Wine tasting. Evaluating the color, aroma, flavor and feel as it touches each part of the mouth. To assess the quality, maturity for drinking and detect the flaws if any. Professional wine tasters and sommeliers around the world attend all 4 types of win tasting events. Each event will have its own significance in preparation and highlights. There is also a standard order and process to follow during tasting.
Types of Wine Tasting Events
- Blind Tasting
An example. 2 glasses. 1 is Coca Cola. 1 is Pepsi. Taste and judge. The same technique is used in wine tasting too. It helps to ensure impartial judgment of a wine. Certain blind tasting events include black wine glasses as well to mask the color of the wine. A taster’s judgment can easily be influenced when geographic origin, price, reputation, producer, vintage, color and other details are made known.
- Vertical Tasting
Different vintages of the same wine type from the same winery are tasted. The point is to differentiate the taste of the same wine from different years.
- Horizontal Tasting
The wines are all from the same vintage but are from different wineries. Keeping wine variety or type and wine region the same helps emphasize differences in winery styles.
- Flight Tasting
Wines presented for the intention of sampling and comparison of certain features. For example, several wines from the same region and vintage would comprise a flight or several wines from the same variety but different regions. Tasting organizers are responsible for the selection of flights to enable tasters to easily highlight the similarities and differences of the wine presented.
Tasting order is important in maintaining the accuracy of the taster’s assessment. Heavier or sweeter wines dominate lighter ones. The tasting order should be like :
- Sparkling Wines
- Light White Wines
- Heavy White Wines
- Rose Wines
- Light Red Wines
- Heavy Red Wines
- Sweet Wines
Appearance and nose alone is sufficient to determine the order of the wines that should be assessed in. Heavier wines are deeper in color and more overwhelming to the nose. Sweeter wines are denser and will leave legs down the inside of the glass when swirled.
The 5 basic steps in wine tasting (also known as the 5s) are :
The 6 characters looked at are :
The color is better judged when put against a white background. Clues to grape variety and whether the wine was aged in wood through the color.
- Varietal Character
Varietal character describes how much a wine presents its inherent grape aromas.
A wine taster also looks for integration of the non-grape components of the wine like acid, tannin, alcohol, etc. When a wine is well balanced, the wine is said to have achieved a harmonious fusion.
Expressiveness is the quality the wine possesses when its aromas and flavors are well-defined and clearly projected. Overhandling the wine bottle can disturb its expressiveness.
The complexity of the wine is affected by many factors, one of which may be the multiplicity of its flavors.
The connectedness of the wine, a rather abstract and difficult to ascertain quality, is how connected is the bond between the wine and the land where it comes from.

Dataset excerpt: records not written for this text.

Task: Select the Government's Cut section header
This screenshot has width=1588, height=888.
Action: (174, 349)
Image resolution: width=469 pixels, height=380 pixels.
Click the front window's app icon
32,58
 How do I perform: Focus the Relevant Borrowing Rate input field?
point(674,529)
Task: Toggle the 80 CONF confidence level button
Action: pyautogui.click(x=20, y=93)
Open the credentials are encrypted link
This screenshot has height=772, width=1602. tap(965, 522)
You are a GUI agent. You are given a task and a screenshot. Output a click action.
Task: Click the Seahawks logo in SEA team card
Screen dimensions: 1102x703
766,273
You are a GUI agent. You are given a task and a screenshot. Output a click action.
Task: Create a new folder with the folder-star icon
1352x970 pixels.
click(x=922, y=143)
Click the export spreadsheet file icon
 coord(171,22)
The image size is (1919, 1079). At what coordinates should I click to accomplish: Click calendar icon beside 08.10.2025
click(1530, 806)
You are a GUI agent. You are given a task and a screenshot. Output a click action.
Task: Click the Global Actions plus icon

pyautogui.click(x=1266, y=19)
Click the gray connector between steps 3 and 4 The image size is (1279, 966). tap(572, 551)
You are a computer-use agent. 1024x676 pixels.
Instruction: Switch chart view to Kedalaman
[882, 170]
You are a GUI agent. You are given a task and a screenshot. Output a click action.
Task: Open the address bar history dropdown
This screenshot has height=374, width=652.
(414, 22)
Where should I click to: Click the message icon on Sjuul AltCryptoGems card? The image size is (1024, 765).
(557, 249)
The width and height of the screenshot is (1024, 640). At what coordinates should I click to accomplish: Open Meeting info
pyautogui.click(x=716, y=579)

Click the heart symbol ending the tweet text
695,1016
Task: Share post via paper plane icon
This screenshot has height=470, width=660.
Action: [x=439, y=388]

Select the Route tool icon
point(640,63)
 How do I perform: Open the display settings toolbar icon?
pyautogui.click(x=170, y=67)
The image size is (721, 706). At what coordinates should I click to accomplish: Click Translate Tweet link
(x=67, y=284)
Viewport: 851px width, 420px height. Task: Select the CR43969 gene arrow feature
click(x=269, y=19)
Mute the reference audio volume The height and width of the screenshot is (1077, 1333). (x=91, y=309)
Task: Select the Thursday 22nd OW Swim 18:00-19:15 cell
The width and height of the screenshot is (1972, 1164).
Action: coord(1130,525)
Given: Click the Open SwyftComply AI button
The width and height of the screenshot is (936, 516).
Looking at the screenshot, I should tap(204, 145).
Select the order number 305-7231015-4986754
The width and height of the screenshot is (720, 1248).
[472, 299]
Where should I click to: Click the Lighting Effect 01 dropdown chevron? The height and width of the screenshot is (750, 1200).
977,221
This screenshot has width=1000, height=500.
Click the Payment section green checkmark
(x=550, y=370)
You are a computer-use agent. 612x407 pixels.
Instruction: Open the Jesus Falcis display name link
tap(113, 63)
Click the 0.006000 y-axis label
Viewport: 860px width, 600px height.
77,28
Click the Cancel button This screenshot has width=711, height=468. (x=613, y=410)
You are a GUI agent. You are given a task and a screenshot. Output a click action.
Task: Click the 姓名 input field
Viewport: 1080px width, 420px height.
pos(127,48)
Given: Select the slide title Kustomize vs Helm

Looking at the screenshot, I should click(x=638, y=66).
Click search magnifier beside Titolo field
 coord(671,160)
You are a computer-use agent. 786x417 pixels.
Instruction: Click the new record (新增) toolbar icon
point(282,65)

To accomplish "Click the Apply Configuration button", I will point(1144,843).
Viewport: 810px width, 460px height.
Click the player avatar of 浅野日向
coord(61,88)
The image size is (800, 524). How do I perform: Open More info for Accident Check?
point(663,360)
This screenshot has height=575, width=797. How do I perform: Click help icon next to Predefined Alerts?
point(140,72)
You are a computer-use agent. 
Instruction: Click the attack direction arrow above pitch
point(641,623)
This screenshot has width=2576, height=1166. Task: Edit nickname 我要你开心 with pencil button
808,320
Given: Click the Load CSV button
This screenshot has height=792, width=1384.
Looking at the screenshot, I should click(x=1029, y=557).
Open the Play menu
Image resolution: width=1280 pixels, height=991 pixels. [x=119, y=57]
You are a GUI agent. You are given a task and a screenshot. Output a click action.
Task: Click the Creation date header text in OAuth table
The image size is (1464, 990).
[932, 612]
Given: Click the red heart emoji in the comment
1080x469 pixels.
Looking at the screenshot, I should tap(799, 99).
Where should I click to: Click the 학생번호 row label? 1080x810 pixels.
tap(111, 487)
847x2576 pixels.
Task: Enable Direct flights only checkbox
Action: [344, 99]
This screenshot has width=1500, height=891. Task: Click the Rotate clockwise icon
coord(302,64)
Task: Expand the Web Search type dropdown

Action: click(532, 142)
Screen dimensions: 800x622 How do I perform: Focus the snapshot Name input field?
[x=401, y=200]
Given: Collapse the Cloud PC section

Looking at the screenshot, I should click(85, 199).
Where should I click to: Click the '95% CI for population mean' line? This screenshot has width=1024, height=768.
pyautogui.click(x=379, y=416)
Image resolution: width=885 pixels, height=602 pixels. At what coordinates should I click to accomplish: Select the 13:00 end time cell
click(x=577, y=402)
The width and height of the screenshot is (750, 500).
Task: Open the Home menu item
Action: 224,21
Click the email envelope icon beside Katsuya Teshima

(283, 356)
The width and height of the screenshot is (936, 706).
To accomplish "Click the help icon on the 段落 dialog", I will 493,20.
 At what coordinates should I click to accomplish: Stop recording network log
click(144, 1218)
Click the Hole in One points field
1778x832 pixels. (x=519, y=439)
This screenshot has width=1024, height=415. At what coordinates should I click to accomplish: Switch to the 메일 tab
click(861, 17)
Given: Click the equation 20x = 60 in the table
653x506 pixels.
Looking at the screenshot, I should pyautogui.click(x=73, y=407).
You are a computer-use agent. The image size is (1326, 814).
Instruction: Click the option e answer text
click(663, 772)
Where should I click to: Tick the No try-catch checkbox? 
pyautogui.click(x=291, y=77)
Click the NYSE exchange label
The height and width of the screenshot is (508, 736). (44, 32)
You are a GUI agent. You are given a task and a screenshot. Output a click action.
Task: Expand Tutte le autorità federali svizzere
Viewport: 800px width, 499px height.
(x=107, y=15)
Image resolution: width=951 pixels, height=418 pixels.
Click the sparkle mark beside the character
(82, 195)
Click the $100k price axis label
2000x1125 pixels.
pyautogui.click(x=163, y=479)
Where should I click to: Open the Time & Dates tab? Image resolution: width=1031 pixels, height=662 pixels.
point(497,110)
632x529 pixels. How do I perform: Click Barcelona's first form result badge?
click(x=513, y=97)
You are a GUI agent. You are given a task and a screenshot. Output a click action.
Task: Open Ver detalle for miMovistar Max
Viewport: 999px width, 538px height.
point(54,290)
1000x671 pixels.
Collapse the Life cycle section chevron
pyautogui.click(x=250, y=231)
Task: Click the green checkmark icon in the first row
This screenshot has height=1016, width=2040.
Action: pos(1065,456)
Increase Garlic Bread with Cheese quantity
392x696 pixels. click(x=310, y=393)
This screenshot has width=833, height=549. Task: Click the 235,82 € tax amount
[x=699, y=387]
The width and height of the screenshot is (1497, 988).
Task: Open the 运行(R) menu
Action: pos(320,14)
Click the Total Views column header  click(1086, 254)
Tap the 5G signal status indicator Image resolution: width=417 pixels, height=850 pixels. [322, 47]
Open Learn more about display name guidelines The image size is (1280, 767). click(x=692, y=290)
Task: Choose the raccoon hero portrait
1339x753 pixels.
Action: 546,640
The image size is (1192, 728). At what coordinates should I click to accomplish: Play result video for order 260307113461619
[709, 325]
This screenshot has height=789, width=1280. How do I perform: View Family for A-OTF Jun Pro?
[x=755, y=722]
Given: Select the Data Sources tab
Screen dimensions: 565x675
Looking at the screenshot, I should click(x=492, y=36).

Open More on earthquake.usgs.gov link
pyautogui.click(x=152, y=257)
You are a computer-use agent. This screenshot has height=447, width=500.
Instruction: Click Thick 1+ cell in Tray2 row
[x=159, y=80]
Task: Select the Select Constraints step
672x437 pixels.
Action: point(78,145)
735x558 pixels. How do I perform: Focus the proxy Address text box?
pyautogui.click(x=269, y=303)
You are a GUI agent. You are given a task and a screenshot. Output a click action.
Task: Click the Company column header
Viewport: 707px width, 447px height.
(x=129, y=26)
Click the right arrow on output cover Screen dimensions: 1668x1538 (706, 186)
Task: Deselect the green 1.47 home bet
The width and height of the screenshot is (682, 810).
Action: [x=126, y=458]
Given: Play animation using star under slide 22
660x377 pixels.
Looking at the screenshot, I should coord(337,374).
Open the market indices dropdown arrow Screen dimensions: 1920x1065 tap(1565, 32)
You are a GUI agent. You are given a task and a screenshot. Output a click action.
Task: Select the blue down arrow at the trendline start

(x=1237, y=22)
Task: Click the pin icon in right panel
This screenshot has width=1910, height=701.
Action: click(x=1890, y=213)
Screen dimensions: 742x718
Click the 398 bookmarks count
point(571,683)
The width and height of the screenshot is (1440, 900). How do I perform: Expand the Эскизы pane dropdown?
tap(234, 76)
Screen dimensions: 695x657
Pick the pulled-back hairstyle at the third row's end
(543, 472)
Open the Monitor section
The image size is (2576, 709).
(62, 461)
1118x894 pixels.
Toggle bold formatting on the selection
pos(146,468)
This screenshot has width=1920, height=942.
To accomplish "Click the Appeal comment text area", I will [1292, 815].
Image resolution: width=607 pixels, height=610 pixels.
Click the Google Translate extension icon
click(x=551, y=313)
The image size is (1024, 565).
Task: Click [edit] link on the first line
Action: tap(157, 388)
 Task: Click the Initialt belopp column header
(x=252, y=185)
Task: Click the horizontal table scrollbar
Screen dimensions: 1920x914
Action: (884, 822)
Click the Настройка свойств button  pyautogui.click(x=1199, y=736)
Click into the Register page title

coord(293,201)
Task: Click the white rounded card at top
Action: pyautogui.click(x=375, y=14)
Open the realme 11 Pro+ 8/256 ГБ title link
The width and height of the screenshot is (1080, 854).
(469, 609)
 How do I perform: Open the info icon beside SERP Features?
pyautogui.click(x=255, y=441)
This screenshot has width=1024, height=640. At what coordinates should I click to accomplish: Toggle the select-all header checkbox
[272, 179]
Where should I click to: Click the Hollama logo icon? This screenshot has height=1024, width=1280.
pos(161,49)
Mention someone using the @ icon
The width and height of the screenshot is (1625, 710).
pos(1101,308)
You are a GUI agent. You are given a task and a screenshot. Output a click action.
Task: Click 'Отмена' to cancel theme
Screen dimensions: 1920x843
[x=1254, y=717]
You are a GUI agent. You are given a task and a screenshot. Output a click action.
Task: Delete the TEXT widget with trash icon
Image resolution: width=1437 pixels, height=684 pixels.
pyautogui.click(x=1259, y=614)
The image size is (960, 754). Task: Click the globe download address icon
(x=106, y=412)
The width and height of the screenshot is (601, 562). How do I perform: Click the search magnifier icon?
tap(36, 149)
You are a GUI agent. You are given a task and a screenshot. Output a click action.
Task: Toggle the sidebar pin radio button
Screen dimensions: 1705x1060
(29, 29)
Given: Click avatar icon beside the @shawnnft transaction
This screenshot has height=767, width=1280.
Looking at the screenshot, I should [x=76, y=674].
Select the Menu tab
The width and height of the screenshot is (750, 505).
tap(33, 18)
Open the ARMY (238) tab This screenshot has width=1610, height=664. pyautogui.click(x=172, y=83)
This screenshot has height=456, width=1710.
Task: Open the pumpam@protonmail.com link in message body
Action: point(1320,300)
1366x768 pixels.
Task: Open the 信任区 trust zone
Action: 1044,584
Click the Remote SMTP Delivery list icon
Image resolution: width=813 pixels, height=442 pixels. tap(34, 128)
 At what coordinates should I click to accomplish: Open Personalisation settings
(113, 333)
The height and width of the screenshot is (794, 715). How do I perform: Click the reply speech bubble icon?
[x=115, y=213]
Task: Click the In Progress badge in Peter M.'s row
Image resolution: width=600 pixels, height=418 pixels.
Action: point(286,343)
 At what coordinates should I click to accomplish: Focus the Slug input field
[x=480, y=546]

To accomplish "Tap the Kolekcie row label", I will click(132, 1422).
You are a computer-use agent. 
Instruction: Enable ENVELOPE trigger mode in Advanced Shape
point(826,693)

Pausing to experience a wine’s bouquet aids the wine taster in anticipating the wine’s flavors and focusing the palate. Once inside the mouth, the aromatics are further liberated by exposure to body heat, received by the interior pathway and delivered to the olfactory epithelium. It is here that the complex taste experience characteristic of a wine actually commences.
Thoroughly tasting a wine involves perception of its array of taste and mouthfeel attributes, which involve the combination of textures, flavors, and overall “structure”. Following appreciation of its olfactory characteristics, the wine taster savors a wine by holding it in the mouths for a few seconds to saturate the taste buds. Taste buds are also found in the larynx; therefore an extended sip or draw, in which the wine is allowed pass slowly through the mouth and past the epiglottis, presents the connoisseur with the fullest gustatory profile available to the human palate.
The acts of pausing and focusing through each step distinguishes wine tasting from simple quaffing. Through this process, the full array of aromatic molecules is captured and interpreted by approximately 15 million highly-specific sensory receptors. When tasting several wines in succession, however, key aspects of this fuller experience (length and finish, or aftertaste) must necessarily be sacrificed through expectoration.
A spittoon is usually prepared for the wine tasters to spit out the wine after tasting it. The reason is to prevent alcohol from affecting the consumer’s judgment. At formal tastings where dozens of wine are prepared, tasters will usually spit out the wine after assessing the quality.